_TASK OBJECTIVE_
Turn the lines below, starting at the one containing "Verify the sketch for errors" and ending at the one containing "pyautogui.click(x=14, y=265)", into a numbered list that leaves out blank lines. Include only those lines.

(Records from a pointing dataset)

>> BEGIN

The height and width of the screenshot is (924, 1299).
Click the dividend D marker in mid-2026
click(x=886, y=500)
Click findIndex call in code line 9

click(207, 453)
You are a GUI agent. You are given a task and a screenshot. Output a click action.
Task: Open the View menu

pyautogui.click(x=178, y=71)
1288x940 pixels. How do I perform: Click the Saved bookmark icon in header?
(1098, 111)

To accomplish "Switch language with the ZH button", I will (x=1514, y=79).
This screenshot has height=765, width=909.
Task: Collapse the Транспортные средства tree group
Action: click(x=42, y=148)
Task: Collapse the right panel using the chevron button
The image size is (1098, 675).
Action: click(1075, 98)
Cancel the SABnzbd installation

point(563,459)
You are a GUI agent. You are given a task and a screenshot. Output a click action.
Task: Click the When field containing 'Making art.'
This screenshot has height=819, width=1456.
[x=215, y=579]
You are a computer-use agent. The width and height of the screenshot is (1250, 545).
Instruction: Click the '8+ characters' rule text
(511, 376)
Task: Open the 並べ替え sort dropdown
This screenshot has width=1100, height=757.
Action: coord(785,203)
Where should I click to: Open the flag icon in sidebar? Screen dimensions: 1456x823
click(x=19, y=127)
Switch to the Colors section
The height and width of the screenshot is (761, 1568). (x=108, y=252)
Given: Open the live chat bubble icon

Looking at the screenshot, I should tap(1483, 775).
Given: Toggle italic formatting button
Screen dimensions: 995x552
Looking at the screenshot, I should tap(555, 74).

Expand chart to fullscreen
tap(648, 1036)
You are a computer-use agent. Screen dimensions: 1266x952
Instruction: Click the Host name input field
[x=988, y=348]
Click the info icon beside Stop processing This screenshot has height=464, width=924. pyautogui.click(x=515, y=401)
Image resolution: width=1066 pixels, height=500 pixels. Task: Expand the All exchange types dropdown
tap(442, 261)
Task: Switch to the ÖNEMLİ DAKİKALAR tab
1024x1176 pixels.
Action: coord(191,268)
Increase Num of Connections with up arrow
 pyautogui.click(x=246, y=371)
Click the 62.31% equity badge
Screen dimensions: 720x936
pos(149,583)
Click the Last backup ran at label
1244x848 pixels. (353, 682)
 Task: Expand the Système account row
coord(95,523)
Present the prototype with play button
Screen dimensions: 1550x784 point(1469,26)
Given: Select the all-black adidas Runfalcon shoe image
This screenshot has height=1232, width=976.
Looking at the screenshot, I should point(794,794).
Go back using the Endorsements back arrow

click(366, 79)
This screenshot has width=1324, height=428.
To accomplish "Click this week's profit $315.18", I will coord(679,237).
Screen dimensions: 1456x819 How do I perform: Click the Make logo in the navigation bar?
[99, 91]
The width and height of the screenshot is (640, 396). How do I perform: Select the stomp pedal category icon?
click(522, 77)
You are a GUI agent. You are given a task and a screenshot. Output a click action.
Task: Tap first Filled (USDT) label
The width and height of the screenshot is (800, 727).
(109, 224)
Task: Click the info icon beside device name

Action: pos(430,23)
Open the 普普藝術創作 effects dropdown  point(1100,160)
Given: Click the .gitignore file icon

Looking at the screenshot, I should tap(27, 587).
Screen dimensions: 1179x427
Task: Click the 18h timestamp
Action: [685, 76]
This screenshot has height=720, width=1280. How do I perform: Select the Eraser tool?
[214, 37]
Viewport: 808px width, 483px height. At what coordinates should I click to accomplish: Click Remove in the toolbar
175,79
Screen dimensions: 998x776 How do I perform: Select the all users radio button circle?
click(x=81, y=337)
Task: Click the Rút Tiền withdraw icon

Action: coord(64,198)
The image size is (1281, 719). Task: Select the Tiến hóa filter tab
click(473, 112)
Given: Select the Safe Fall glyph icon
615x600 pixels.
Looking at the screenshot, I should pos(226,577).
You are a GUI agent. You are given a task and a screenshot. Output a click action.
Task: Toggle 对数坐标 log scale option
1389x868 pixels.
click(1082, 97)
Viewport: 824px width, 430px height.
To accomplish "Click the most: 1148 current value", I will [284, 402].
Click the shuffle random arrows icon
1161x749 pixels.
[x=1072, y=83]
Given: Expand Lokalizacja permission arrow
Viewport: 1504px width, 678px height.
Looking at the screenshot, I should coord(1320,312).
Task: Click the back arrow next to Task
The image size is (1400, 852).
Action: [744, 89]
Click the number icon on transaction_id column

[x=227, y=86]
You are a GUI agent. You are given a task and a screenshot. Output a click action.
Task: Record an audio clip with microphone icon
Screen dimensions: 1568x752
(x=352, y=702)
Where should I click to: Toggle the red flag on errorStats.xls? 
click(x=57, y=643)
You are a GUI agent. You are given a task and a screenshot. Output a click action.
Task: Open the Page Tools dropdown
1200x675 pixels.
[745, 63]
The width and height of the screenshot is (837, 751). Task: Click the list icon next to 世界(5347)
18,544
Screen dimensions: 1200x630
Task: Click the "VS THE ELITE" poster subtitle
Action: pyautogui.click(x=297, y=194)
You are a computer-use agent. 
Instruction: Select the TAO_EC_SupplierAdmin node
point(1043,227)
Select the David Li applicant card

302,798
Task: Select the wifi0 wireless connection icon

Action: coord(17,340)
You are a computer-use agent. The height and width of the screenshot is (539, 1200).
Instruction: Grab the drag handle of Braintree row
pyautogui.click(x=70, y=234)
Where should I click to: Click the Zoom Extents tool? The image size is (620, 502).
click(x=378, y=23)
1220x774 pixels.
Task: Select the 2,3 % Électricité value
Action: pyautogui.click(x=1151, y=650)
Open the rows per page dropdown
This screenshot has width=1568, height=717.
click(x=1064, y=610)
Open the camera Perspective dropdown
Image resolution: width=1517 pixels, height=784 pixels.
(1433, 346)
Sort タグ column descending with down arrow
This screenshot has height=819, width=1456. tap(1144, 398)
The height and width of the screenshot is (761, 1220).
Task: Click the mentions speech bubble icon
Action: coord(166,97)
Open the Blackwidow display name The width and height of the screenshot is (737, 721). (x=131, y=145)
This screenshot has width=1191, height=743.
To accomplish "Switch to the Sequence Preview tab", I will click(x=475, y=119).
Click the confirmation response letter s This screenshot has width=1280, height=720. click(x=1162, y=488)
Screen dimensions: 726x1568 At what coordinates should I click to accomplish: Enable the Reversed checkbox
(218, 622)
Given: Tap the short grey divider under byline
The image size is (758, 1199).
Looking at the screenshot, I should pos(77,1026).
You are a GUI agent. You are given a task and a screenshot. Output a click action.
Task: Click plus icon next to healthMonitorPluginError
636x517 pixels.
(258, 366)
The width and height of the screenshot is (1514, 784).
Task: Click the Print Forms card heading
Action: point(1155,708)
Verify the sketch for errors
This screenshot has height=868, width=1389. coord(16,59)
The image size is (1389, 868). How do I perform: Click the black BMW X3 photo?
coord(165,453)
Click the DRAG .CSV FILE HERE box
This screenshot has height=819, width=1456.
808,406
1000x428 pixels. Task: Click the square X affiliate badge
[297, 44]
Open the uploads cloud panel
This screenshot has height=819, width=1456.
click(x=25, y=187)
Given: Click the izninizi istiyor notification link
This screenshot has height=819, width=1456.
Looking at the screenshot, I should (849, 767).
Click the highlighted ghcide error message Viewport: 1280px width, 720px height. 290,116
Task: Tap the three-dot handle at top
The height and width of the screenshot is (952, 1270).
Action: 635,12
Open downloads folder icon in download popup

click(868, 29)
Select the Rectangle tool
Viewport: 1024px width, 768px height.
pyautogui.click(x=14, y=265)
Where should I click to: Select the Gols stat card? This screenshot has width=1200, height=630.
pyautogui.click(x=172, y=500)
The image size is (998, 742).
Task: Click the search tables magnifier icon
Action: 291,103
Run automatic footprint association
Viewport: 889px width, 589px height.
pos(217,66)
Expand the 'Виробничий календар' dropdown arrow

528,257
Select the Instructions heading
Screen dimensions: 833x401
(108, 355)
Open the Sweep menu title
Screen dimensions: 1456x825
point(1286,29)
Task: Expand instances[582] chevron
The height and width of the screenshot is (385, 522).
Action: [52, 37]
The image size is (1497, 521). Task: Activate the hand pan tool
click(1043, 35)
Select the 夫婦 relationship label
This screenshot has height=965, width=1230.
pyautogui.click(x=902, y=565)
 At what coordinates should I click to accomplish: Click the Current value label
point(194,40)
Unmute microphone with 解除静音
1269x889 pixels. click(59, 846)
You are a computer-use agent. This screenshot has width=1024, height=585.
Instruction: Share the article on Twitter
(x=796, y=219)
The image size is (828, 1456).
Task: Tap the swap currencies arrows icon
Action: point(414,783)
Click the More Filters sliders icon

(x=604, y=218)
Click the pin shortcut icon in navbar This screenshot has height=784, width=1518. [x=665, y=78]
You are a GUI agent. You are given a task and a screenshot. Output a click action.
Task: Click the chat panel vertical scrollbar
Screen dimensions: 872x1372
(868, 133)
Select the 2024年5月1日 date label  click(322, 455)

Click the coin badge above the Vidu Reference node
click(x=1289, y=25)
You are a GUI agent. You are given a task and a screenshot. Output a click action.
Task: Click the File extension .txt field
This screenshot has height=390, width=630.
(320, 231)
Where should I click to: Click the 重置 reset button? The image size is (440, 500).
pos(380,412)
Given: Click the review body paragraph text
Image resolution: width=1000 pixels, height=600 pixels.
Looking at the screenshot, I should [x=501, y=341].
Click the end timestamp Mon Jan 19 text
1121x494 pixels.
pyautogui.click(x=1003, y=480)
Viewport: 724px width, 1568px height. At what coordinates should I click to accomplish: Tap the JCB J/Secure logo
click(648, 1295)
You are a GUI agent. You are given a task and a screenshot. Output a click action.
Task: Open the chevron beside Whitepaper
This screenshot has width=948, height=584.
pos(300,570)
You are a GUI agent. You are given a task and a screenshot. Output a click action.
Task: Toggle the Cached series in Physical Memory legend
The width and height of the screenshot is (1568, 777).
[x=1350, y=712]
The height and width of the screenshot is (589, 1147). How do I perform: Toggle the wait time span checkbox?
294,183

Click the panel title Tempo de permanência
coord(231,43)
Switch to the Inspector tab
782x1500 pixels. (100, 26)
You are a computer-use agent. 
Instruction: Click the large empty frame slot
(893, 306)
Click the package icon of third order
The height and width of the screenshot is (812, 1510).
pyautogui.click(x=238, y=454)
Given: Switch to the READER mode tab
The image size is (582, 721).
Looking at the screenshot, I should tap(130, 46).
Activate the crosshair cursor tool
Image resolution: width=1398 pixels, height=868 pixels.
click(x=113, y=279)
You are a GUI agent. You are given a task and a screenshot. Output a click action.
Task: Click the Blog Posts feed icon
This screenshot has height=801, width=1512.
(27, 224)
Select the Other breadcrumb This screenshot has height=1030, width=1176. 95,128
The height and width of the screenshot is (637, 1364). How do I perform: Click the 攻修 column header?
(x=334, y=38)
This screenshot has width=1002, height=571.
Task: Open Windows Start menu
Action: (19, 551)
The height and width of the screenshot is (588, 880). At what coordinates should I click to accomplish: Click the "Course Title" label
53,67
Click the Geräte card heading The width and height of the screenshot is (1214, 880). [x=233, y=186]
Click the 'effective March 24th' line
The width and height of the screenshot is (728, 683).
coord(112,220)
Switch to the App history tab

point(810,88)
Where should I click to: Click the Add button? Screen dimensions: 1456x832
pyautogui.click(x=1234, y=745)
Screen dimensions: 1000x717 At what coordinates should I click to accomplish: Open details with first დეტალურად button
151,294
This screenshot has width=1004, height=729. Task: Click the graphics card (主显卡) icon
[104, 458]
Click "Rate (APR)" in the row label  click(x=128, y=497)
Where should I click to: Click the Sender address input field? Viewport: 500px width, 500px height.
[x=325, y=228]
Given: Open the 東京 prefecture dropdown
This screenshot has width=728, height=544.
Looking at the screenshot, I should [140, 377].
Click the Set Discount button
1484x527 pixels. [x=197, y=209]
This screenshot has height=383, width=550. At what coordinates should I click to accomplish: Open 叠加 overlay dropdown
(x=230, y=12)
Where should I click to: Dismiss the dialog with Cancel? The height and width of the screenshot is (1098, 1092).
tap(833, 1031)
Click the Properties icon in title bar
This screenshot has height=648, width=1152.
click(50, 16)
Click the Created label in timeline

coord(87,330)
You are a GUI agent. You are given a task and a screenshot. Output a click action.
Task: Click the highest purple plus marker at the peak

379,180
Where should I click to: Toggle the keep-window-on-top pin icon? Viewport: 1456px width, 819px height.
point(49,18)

>> END

_EXERCISE SOLUTION_
1. Verify the sketch for errors
2. This screenshot has height=868, width=1389. coord(16,59)
3. The image size is (1389, 868). How do I perform: Click the black BMW X3 photo?
4. coord(165,453)
5. Click the DRAG .CSV FILE HERE box
6. This screenshot has height=819, width=1456.
7. 808,406
8. 1000x428 pixels. Task: Click the square X affiliate badge
9. [297, 44]
10. Open the uploads cloud panel
11. This screenshot has height=819, width=1456.
12. click(x=25, y=187)
13. Given: Click the izninizi istiyor notification link
14. This screenshot has height=819, width=1456.
15. Looking at the screenshot, I should (849, 767).
16. Click the highlighted ghcide error message Viewport: 1280px width, 720px height. 290,116
17. Task: Tap the three-dot handle at top
18. The height and width of the screenshot is (952, 1270).
19. Action: 635,12
20. Open downloads folder icon in download popup
21. click(868, 29)
22. Select the Rectangle tool
23. Viewport: 1024px width, 768px height.
24. pyautogui.click(x=14, y=265)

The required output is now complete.